The page can replicate 2 different types of life cycles i.e. Lytic and Lysogenic cycles.

Lytic Cycle

The lytic cycle is also known as the vegetative life cycle when the phage ruptures the bacteria cell membrane. That page that only does the lytic cycle is known as virulent phage because they lead to the death of bacteria.

Steps 

Lytic Cycle

 

Step 1: Attachment

Attachment sites on the bacteriophage adsorb to receptor sites on the host bacterium. Most bacteriophages adsorb to the bacterial cell wall, although some are able to adsorb to flagella or pili. Specific strains of bacteriophages can only adsorb to specific strains of host bacteria. This is known as viral specificity.

Step 2: Penetration

On account of bacteriophages that adsorb to the bacterial cell wall, a bacteriophage protein “bores” an opening in the bacterial wall and the bacteriophage infuses its genome into the bacterial cytoplasm. A few bacteriophages achieve this by getting a sheath that drives an empty cylinder into the bacterium. This starts the overshadowing time frame. The genomes of bacteriophages that adsorb flagella or pili enter through these empty organelles. Regardless, just the phage genome enters the bacterium so there is no uncoating stage.

Step 3: Biosynthesis

Catalysts coded by the bacteriophage genome shut down the bacterium’s macromolecular (protein, RNA, DNA) union. The bacteriophage repeats its genome and utilization the bacterium’s metabolic hardware to incorporate bacteriophage proteins and bacteriophage primary parts.

Step 4: Assembly

After many duplicates of viral parts are made, they are collected into complete infections. On account of the T4 phage, proteins coded for by the phage DNA go about as catalysts for the development of the new phages. The whole host digestion is coordinated toward this get-together, bringing about a phone loaded up with new infections.

Step 5: Release

The lytic cycle looks like a little infection industrial facility. The pieces of the infection are all delivered freely, then collected, and lastly delivered into the climate.

FAQs on Lytic Cycle

Question 1: What is a lytic cycle?

Answer: 

When the infection has tainted the cell and reproduces the infection particles and blasts through the cell film.
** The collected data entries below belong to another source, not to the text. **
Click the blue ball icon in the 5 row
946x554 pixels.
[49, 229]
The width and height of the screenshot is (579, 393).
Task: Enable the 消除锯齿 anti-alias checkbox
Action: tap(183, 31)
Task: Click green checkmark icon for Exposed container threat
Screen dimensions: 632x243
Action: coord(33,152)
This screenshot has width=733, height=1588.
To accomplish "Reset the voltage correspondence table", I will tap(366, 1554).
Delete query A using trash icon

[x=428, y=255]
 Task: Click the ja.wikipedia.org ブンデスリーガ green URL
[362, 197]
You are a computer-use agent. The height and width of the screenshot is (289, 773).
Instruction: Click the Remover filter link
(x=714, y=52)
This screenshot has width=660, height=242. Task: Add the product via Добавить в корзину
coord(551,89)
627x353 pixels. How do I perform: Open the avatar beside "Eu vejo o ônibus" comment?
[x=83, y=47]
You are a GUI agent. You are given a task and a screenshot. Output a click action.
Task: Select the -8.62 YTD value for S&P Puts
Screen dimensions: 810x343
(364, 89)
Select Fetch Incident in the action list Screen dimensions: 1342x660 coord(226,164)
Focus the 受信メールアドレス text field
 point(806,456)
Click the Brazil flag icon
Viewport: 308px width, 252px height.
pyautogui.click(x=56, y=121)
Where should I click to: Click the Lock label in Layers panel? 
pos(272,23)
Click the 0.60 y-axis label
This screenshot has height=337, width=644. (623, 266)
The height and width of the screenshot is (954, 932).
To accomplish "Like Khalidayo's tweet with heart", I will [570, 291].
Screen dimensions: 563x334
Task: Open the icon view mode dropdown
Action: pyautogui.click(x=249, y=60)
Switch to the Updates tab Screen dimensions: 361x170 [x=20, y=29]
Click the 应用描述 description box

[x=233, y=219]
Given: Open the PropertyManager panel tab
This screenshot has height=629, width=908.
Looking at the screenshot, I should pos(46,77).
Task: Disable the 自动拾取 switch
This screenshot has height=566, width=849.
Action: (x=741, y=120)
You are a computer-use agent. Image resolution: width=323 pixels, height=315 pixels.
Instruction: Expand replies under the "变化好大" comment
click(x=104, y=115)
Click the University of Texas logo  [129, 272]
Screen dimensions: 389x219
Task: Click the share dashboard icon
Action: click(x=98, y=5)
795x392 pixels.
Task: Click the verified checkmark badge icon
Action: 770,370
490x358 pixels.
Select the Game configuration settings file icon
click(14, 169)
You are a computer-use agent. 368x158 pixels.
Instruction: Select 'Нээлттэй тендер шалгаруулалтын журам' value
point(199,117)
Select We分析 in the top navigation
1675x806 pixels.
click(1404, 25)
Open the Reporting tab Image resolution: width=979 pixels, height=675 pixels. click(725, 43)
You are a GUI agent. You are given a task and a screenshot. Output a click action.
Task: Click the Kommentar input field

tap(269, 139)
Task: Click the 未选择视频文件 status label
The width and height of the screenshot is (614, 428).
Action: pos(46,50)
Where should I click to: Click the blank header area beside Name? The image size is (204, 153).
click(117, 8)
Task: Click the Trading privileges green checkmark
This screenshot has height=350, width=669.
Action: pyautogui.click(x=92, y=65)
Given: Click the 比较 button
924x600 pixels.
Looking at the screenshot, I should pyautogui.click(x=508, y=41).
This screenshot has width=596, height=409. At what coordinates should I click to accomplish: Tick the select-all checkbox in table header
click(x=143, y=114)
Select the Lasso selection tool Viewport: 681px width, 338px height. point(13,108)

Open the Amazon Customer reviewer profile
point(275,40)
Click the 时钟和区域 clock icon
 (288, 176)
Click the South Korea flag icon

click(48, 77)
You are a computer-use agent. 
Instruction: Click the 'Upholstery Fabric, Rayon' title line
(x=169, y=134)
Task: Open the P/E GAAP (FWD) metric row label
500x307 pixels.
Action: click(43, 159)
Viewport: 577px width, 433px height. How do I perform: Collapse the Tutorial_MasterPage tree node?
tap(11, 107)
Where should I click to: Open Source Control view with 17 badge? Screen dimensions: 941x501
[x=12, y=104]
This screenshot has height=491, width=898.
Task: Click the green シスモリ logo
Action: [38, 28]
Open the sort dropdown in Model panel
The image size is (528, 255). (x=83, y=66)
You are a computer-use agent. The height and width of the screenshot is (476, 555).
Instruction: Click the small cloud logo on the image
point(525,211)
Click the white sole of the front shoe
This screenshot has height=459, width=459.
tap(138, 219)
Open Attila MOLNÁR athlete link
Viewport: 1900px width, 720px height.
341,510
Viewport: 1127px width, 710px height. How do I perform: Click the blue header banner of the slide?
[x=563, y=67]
Question 2: What is meant by Attachment?

Answer: 

Attachment sites on the bacteriophage adsorb to receptor sites on the host bacterium. Most bacteriophages adsorb to the bacterial cell wall, although some are able to adsorb to flagella or pili. Specific strains of bacteriophage can only adsorb to a specific strain of host bacteria. This is known as viral specificity.

Question 3: Who discovered the bacteriophage?

Answer: 

Bacteriophage was discovered by Frederick w. Twort in Great Britain(1915) and Felix d herelle in France (1917).

Question 4: What are the two life cycles of bacteriophage?

Answer: 

There is two life cycle lytic and Lysogenic cycle. Approx all bacteriophages choose either the first or second life cycle.

Question 5: What are the other life cycles except for the lytic and Lysogenic life cycles?

Answer: 

Pseudolysogeny and chronic infection are other life cycles.